Lay's Wow Chips
- A bag of Nacho Cheesier Doritos WOW from 1998
- Place of origin: United States
- Created by: Frito-Lay
- Main ingredients: Potatoes, Olestra

= Lay's Wow chips =

Discontinued American snack food

Lay's Wow Chips were fat-free potato chips produced by Frito-Lay containing Olestra. They were first introduced in 1998, and were marketed using the Lay's, Ruffles, Doritos, and Tostitos brands. Although initially popular, charting sales of $400 million in their first year, they subsequently dropped to $200 million by 2000, as Olestra caused "abdominal cramping, diarrhea, fecal incontinence, and other gastrointestinal symptoms" in some customers. Warnings were required to be included on the packaging, with the WOW bag bearing a warning that read, "This Product Contains Olestra.
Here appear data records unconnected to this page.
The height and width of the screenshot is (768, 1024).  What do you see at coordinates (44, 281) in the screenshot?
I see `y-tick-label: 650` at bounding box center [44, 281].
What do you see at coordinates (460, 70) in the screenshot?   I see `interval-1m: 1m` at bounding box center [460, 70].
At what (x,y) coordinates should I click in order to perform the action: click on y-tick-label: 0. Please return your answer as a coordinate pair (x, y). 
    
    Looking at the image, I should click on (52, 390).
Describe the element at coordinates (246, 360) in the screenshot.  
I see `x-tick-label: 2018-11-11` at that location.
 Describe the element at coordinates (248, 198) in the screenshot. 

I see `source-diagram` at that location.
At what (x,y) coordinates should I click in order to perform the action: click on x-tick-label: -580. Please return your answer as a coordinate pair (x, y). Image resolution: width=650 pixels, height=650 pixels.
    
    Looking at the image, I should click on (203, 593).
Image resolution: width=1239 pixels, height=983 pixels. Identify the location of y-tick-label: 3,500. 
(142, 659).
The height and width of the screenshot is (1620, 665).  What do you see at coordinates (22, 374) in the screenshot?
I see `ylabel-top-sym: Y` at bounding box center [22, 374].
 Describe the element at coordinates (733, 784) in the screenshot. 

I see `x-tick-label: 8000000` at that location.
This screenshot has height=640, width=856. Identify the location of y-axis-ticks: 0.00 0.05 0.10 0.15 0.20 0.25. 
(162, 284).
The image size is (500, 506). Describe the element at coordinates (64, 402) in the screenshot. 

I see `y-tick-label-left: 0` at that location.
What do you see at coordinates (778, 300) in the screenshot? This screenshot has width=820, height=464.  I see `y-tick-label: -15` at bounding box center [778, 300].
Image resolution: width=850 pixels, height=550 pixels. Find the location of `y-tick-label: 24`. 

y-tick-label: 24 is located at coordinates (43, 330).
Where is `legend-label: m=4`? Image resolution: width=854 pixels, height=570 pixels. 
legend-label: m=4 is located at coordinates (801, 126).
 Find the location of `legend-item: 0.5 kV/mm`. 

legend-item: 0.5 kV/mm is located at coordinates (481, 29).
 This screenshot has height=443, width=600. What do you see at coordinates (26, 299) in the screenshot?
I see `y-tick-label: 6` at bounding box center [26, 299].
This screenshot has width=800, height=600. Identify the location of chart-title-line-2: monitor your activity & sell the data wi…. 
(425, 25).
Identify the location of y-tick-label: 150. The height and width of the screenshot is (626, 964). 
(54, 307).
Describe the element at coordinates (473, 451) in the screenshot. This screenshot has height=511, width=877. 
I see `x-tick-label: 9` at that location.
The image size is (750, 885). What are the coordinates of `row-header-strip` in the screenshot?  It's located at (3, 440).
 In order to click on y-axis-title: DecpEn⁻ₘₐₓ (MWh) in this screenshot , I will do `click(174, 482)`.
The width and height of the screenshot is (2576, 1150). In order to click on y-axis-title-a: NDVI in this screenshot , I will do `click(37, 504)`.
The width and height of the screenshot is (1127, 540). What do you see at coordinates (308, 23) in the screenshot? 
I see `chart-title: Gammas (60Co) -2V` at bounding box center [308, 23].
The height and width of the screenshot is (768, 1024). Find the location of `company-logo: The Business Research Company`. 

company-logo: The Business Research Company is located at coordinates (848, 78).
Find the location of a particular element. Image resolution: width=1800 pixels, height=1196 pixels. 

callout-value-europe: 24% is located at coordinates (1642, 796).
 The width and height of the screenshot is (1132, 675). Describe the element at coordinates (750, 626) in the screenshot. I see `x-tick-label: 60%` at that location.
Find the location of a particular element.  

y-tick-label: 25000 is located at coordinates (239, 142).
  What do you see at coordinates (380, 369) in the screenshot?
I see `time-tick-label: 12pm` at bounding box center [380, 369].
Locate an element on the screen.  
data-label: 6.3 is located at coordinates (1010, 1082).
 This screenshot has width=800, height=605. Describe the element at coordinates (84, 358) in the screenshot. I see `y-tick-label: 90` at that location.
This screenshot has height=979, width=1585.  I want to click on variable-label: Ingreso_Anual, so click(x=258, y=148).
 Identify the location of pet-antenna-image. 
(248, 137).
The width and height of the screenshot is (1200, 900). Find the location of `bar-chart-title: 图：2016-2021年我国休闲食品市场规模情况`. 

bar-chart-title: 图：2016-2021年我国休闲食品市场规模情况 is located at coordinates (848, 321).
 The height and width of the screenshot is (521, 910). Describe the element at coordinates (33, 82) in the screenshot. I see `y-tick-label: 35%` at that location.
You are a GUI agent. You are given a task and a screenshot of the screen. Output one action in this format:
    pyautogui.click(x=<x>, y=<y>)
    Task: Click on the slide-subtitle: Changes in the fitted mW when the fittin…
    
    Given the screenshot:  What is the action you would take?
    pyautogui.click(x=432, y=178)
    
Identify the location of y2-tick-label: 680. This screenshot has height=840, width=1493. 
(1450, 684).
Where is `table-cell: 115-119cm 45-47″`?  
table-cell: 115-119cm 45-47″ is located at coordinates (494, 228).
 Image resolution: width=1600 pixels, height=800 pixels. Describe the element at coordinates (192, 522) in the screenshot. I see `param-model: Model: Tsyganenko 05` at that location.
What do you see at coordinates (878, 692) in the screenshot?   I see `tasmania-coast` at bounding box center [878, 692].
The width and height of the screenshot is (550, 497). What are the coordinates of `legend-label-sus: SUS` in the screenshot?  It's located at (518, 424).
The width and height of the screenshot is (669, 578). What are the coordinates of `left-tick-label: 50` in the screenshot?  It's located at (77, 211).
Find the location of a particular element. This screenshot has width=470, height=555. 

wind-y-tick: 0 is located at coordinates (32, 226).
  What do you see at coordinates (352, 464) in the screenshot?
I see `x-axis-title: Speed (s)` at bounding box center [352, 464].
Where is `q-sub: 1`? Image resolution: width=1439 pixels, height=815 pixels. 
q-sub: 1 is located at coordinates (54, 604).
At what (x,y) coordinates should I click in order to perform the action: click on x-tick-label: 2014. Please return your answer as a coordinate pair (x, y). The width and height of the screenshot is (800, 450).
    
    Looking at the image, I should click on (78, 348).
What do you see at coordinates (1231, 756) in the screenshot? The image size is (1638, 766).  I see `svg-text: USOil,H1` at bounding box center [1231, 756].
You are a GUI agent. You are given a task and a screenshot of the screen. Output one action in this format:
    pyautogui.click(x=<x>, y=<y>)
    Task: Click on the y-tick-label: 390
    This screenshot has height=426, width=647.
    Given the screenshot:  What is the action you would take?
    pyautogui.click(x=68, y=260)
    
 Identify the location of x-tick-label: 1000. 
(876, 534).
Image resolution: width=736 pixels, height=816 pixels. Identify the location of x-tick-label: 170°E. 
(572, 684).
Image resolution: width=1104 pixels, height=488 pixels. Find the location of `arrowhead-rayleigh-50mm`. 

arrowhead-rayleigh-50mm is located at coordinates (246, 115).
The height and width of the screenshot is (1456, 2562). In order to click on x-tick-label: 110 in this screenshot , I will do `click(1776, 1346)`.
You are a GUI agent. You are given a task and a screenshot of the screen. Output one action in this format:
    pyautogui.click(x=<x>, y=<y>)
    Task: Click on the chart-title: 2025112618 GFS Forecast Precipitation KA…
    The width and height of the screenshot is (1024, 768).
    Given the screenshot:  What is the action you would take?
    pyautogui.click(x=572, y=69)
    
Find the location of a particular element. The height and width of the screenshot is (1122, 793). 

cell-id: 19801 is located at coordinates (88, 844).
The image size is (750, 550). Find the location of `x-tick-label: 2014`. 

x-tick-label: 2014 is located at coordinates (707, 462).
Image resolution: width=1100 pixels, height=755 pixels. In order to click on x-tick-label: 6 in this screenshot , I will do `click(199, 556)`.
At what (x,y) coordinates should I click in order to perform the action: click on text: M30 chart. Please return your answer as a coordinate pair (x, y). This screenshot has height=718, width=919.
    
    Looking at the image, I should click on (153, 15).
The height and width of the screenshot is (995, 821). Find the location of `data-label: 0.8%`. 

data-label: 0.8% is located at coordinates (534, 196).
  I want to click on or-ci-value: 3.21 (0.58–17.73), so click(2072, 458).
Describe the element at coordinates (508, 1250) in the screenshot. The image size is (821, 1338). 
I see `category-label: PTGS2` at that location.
Olestra may cause abdominal cramping and loose stools. Olestra inhibits the absorption of some vitamins and other nutrients. Vitamins A, D, E, and K have been added." Studies sponsored by Olestra's manufacturer, Procter & Gamble, contradicted many of the anecdotal reports of digestive symptoms, but did not increase public acceptance of products containing Olestra.

Frito-Lay eventually rebranded the WOW Chips to "Light". However, the products were discontinued in 2016.